| WHAT TO WORK ON |
Take every line from the records below that includes the word "value".

Saved entries

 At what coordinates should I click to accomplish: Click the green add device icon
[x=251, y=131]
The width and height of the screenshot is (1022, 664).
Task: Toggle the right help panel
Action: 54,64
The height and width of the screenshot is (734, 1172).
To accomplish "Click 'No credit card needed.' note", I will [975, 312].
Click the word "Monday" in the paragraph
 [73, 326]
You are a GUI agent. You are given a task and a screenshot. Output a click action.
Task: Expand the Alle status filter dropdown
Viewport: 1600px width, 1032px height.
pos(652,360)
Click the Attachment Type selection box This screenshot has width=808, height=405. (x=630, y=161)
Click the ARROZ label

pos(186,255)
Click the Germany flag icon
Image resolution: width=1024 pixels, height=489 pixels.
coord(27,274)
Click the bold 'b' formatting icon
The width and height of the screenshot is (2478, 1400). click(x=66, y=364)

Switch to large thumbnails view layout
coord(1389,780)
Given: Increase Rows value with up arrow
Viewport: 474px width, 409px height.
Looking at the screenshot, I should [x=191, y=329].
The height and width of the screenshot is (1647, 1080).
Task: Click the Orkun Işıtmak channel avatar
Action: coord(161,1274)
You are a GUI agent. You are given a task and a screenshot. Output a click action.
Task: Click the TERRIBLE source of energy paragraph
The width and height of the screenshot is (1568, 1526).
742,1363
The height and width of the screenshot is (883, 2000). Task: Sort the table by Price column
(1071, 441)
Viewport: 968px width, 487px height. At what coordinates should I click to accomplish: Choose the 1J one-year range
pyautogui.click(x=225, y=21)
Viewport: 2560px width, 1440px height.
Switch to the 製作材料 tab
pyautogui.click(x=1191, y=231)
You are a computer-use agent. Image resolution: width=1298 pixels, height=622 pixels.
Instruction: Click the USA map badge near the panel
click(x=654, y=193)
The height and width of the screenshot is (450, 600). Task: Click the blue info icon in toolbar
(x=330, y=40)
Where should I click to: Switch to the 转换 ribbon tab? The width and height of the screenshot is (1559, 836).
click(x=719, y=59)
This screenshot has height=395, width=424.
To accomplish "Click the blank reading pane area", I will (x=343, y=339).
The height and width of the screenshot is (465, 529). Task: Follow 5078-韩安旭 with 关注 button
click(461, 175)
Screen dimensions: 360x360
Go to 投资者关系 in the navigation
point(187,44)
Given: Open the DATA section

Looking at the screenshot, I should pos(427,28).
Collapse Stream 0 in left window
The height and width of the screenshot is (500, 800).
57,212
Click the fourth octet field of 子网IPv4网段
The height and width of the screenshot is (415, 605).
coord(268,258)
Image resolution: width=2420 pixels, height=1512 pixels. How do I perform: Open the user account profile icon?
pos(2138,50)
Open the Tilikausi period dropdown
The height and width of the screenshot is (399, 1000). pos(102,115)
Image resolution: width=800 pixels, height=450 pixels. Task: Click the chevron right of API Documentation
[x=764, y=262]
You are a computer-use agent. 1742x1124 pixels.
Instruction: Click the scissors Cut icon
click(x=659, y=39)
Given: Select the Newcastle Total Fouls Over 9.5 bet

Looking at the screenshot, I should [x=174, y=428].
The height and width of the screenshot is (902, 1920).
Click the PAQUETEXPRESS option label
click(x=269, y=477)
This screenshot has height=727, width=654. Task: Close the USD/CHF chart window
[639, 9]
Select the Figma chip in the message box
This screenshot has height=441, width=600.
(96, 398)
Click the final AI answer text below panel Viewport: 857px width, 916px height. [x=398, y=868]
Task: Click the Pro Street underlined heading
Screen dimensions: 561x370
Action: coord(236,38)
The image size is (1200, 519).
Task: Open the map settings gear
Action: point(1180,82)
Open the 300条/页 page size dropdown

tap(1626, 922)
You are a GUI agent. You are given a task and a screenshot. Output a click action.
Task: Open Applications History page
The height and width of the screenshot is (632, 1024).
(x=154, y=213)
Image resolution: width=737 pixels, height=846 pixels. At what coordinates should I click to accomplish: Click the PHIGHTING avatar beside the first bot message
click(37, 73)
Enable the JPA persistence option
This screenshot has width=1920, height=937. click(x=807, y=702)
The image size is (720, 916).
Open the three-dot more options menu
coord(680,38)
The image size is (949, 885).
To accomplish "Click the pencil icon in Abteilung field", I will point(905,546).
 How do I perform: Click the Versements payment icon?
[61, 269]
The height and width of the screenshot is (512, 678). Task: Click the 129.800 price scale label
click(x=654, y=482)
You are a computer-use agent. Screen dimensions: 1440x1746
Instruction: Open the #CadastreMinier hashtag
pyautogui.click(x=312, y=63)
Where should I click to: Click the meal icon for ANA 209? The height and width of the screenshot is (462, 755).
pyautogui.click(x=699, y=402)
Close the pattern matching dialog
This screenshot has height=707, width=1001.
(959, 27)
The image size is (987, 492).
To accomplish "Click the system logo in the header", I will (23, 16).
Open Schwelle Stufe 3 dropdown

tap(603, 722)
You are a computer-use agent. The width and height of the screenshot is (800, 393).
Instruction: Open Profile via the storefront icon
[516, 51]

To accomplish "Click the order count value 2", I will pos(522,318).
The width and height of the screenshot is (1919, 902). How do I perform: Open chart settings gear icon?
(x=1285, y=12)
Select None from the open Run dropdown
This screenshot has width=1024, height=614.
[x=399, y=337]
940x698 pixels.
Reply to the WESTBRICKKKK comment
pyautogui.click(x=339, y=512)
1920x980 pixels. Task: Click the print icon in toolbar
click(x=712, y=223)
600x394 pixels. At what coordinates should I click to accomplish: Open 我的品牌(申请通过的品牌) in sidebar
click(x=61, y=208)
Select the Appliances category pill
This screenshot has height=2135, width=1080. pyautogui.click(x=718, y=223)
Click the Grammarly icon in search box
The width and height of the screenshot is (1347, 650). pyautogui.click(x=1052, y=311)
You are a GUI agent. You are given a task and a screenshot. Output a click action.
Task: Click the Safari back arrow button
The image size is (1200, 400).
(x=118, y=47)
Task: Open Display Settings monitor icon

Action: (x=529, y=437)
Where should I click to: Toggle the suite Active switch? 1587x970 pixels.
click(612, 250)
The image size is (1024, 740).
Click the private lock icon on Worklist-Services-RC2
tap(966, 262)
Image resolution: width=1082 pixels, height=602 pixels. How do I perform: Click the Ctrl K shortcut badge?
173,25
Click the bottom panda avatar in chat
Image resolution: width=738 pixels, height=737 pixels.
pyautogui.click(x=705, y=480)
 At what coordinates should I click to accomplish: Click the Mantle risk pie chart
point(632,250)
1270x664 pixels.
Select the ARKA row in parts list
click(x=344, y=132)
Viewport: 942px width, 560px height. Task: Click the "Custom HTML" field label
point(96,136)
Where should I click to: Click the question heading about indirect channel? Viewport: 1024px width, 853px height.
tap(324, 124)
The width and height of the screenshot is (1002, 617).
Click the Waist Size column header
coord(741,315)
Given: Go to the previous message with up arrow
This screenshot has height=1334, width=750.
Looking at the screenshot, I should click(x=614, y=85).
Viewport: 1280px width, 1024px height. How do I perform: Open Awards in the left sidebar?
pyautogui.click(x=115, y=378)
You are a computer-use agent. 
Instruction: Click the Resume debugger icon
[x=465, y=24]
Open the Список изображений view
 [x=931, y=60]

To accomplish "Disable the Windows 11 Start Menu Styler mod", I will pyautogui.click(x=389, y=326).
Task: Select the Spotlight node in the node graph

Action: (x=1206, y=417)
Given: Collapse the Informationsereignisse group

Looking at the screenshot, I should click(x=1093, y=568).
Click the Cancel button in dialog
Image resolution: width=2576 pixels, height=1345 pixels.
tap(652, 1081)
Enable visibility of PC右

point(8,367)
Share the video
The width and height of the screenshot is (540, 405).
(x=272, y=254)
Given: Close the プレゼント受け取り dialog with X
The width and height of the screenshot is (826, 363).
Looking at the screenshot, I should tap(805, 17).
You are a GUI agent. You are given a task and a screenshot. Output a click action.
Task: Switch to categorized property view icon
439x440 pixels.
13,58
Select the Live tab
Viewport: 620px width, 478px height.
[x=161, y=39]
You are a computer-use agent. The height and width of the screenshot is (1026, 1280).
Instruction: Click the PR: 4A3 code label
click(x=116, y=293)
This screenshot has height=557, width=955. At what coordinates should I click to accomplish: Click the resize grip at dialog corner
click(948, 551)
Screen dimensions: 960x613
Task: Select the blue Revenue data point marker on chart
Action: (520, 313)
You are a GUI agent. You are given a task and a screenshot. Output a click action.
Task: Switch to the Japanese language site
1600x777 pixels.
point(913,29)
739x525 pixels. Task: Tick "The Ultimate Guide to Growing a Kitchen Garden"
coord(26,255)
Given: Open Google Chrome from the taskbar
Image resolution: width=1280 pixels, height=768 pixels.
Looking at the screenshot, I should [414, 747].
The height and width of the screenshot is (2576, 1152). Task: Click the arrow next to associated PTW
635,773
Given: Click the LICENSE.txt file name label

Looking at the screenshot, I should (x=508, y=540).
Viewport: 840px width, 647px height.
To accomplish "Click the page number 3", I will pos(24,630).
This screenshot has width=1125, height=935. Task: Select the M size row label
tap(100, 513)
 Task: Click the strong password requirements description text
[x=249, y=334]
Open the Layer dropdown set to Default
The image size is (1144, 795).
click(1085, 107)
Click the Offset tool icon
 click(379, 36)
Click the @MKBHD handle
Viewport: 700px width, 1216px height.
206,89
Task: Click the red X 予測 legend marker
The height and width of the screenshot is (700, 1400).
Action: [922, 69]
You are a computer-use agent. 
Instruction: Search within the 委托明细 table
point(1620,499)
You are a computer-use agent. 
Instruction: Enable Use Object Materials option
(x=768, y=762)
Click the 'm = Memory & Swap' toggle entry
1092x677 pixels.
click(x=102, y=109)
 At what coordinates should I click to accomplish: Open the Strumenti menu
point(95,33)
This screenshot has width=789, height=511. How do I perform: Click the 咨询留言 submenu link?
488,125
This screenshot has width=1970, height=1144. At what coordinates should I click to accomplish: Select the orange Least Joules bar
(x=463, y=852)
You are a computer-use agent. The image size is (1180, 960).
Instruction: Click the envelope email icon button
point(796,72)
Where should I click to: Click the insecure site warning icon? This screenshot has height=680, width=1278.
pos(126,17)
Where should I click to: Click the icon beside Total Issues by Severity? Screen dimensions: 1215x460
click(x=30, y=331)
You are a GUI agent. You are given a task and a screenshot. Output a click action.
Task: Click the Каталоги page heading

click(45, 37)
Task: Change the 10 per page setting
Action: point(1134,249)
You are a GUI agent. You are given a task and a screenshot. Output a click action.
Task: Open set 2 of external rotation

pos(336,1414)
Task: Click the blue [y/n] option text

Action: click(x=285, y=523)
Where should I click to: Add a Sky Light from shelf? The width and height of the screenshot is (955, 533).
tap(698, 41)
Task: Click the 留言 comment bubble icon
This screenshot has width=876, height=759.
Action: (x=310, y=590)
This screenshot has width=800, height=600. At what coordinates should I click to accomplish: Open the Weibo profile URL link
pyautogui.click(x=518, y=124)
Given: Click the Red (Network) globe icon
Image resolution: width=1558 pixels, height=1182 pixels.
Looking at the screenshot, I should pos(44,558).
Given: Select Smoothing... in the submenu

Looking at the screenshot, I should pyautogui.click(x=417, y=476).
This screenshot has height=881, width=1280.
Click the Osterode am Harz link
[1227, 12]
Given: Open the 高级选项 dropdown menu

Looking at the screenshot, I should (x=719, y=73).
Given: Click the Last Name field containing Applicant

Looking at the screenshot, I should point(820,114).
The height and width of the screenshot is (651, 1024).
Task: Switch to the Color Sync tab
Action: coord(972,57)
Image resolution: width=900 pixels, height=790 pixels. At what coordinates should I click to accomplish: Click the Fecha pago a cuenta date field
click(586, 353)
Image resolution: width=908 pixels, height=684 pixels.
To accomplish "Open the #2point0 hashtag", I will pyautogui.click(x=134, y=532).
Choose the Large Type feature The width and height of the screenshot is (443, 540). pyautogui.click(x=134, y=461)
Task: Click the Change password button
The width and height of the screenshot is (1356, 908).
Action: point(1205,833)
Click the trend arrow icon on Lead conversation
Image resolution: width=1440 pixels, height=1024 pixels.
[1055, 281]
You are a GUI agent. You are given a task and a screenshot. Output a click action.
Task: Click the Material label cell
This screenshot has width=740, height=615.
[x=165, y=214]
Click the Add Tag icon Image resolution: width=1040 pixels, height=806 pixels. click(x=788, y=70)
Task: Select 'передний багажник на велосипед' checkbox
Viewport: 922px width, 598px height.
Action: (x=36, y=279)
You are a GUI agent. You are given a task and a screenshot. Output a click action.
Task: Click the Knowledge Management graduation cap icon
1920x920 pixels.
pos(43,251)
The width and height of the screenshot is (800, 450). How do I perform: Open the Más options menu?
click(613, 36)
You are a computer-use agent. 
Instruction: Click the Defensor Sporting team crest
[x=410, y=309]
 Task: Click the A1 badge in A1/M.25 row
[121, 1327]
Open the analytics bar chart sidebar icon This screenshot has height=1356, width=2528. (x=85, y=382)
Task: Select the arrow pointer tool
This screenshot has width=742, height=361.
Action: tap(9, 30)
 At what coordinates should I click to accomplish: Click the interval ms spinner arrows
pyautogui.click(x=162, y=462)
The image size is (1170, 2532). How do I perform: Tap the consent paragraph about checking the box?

| WRITTEN SOLUTION |
Given: Increase Rows value with up arrow
To accomplish "Click the order count value 2", I will pos(522,318).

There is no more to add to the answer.